**Try it:**
For the word "Switch", state how many lines of the records include it, with no other text.

§

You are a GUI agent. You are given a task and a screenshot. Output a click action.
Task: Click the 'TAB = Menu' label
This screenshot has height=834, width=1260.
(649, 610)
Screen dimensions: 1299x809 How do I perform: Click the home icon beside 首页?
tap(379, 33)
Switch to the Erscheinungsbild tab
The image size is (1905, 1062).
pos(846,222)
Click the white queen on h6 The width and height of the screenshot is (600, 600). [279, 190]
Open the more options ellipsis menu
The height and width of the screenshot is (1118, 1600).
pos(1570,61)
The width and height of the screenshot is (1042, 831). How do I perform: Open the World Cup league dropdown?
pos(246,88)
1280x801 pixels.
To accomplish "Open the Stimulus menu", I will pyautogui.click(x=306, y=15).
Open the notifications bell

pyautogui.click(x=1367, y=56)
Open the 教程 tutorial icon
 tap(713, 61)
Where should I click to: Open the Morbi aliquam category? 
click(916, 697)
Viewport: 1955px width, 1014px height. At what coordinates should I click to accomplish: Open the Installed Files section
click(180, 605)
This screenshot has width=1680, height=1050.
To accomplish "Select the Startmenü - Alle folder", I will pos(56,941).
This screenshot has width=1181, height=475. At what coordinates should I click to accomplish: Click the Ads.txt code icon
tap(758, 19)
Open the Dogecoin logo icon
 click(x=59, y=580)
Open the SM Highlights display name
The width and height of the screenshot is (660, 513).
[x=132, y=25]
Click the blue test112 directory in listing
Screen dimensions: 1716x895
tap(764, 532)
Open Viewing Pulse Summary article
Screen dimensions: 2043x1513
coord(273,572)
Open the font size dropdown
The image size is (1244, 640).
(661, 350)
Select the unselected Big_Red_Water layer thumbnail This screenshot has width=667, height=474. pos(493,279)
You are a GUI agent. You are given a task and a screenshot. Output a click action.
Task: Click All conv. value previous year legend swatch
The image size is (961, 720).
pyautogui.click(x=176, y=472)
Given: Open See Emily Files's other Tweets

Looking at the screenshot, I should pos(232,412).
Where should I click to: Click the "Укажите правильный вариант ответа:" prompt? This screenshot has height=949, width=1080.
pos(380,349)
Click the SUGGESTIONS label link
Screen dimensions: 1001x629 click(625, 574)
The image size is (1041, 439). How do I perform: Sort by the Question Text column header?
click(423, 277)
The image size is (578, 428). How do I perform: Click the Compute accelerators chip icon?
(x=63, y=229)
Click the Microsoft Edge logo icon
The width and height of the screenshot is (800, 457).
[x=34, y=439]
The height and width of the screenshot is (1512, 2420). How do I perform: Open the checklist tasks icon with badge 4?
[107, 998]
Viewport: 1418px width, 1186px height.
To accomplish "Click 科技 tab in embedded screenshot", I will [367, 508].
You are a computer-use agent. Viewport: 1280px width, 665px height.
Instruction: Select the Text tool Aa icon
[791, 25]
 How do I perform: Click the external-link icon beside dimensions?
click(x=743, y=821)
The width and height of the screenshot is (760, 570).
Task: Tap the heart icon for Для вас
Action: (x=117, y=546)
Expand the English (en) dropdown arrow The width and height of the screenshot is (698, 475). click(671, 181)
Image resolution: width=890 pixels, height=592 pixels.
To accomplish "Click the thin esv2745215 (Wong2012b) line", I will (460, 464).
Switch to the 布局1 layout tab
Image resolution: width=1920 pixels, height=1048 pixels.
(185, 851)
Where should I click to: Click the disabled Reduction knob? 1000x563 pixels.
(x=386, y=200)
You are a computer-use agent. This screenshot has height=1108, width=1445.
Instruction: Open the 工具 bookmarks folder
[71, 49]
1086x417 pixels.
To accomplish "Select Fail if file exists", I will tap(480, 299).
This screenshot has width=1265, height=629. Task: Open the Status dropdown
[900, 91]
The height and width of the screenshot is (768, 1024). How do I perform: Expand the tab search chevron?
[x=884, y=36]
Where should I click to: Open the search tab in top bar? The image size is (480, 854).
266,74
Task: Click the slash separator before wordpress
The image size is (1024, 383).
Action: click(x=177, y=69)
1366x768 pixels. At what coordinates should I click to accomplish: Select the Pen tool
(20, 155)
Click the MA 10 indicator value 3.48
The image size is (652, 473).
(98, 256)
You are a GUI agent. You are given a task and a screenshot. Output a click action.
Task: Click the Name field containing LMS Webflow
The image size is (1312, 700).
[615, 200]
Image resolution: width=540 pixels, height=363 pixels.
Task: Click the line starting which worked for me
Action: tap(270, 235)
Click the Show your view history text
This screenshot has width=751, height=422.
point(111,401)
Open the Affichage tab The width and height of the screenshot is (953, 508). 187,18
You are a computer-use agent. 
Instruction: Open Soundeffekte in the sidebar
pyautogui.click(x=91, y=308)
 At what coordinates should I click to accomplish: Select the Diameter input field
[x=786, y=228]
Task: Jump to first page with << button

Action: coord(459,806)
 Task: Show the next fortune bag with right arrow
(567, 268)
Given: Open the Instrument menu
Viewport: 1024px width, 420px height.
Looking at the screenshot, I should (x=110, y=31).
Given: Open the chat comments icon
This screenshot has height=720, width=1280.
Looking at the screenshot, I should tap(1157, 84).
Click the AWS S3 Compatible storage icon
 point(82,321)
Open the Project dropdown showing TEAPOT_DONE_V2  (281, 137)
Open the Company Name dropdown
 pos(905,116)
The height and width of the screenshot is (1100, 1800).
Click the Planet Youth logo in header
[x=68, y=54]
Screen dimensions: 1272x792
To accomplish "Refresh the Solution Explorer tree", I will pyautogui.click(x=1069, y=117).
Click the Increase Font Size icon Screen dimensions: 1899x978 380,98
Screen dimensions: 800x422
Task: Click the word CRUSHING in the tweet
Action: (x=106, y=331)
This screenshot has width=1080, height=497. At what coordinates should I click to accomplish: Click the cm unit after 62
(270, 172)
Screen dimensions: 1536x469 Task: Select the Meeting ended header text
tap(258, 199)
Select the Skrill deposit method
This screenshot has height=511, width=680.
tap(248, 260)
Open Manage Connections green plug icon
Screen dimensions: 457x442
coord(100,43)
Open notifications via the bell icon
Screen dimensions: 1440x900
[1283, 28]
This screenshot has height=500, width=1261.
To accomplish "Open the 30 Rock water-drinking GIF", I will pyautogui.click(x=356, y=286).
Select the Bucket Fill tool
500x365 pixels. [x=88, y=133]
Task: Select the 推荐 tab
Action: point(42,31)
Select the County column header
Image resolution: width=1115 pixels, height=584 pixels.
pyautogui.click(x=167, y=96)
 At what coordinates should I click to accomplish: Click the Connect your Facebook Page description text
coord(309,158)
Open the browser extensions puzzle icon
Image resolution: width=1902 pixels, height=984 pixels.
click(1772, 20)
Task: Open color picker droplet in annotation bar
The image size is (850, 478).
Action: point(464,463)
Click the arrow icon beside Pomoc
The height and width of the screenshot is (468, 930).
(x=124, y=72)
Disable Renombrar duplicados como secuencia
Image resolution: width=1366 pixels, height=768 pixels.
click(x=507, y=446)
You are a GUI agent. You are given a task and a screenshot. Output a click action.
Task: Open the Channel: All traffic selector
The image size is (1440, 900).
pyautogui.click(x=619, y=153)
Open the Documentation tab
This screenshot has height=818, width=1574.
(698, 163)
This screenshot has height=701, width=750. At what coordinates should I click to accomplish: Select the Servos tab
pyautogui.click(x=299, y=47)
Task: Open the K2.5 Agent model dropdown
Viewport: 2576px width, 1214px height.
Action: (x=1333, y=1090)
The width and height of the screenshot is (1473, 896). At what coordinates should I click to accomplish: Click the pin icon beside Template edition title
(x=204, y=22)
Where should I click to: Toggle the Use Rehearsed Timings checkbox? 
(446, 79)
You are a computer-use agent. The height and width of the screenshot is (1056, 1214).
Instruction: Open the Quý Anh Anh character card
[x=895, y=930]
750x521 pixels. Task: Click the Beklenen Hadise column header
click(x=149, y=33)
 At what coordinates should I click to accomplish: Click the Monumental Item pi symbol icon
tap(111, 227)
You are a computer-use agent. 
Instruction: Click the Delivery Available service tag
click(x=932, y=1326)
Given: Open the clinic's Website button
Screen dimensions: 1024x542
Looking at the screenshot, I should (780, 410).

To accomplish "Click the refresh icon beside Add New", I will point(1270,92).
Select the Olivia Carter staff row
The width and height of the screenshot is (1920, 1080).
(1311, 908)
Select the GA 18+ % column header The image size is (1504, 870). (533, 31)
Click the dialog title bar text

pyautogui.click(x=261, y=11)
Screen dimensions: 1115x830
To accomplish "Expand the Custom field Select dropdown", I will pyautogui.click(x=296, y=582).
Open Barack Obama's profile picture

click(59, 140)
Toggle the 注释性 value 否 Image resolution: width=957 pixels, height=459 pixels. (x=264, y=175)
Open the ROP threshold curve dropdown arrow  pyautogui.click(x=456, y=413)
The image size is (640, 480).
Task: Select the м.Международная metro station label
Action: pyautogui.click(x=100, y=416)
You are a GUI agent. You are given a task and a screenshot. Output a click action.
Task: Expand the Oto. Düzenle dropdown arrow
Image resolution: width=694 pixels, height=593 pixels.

§

**Written answer:**
2